- DATA PROVIDED
########################################

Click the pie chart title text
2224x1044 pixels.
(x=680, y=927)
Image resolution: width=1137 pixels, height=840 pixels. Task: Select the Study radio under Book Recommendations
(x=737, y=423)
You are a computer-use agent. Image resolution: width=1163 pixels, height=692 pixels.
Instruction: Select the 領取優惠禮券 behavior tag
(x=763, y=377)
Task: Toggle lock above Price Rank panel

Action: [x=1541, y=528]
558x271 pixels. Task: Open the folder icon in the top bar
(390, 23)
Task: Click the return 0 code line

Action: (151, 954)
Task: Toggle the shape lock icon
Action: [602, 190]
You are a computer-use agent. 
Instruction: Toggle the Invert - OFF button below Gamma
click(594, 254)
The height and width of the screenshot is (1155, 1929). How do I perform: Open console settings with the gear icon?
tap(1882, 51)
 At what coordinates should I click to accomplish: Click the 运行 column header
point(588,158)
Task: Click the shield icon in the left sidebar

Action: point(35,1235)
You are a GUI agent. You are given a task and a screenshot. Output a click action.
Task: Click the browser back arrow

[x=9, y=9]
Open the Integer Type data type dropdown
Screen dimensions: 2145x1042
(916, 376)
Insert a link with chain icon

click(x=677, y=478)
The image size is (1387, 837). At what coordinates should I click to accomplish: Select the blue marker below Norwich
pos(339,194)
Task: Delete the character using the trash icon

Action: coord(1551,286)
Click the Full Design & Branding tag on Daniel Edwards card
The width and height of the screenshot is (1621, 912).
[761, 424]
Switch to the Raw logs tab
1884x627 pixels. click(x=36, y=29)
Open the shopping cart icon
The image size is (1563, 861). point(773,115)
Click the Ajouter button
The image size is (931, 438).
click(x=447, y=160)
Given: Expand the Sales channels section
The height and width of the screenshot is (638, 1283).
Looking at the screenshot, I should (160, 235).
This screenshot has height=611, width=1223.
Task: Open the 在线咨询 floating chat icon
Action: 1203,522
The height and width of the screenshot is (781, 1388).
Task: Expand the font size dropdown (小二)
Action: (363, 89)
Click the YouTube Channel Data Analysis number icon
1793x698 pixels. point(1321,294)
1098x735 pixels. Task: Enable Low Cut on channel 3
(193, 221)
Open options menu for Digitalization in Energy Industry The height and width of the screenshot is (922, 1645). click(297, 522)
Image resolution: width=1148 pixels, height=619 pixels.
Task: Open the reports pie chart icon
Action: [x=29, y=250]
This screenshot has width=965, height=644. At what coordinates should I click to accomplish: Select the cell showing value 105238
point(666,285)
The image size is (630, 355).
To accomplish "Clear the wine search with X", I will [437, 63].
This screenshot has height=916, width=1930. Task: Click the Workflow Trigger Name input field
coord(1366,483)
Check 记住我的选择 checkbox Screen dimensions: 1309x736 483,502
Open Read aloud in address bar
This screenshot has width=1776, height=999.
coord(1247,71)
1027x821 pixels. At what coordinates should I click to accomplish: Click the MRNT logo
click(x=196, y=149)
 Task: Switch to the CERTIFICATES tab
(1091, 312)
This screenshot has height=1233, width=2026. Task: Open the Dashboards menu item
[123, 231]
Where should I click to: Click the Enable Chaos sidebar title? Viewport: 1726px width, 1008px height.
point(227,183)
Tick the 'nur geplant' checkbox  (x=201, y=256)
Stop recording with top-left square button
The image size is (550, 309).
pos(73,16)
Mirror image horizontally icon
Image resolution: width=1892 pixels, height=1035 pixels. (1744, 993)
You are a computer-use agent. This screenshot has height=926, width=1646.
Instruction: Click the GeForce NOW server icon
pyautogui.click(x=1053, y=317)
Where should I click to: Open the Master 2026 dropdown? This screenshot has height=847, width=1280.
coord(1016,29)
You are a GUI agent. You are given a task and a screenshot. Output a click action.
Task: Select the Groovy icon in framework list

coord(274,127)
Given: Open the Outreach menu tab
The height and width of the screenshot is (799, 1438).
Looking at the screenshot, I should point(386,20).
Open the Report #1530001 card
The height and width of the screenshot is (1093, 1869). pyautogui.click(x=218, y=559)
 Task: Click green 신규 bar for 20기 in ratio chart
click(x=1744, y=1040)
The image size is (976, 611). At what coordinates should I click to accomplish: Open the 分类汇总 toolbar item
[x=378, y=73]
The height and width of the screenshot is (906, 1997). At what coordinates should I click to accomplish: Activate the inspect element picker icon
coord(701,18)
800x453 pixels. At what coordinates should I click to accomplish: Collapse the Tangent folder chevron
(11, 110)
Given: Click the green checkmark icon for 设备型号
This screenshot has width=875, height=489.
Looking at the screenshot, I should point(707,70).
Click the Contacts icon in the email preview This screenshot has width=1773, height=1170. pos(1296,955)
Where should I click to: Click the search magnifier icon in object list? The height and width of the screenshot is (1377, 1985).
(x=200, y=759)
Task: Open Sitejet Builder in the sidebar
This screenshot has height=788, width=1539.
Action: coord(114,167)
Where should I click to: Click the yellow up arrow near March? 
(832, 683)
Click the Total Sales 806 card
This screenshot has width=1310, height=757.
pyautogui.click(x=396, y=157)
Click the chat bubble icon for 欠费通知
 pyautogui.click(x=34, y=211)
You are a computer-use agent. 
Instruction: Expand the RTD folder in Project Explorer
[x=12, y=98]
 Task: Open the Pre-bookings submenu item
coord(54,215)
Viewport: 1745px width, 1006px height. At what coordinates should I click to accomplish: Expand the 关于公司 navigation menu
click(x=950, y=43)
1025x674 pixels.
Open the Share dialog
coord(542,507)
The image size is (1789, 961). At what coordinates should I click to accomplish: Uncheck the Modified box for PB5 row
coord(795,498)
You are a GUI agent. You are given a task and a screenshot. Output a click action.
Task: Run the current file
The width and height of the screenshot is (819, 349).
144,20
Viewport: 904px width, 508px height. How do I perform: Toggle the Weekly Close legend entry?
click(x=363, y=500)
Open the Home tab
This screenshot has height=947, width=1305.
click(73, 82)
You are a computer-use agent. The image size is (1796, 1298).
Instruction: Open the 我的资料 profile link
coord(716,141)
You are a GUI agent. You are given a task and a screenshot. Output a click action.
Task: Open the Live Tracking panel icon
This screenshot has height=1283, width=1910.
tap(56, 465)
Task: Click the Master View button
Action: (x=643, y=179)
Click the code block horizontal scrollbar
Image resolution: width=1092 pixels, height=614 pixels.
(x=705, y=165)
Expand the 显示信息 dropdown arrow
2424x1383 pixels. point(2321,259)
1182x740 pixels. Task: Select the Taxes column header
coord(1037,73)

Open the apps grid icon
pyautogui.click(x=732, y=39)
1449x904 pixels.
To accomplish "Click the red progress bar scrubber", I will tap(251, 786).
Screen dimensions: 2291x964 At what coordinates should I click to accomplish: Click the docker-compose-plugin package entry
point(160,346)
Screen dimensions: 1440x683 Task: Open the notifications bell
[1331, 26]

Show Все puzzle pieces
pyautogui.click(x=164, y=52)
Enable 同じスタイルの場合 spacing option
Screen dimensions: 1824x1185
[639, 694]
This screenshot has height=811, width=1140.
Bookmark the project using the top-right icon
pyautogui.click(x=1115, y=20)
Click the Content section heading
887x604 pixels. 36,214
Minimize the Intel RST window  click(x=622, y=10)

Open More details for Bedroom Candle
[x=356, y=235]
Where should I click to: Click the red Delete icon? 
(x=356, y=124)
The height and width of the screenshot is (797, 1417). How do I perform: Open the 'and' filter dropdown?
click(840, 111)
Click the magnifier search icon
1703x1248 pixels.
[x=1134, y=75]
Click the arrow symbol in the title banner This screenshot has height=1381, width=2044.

########################################

- AIM OF THE EXERCISE
Each line in the records that carries "will" must be copied out.

- TASK SOLUTION
To accomplish "Clear the wine search with X", I will [437, 63].
To accomplish "Click the red progress bar scrubber", I will tap(251, 786).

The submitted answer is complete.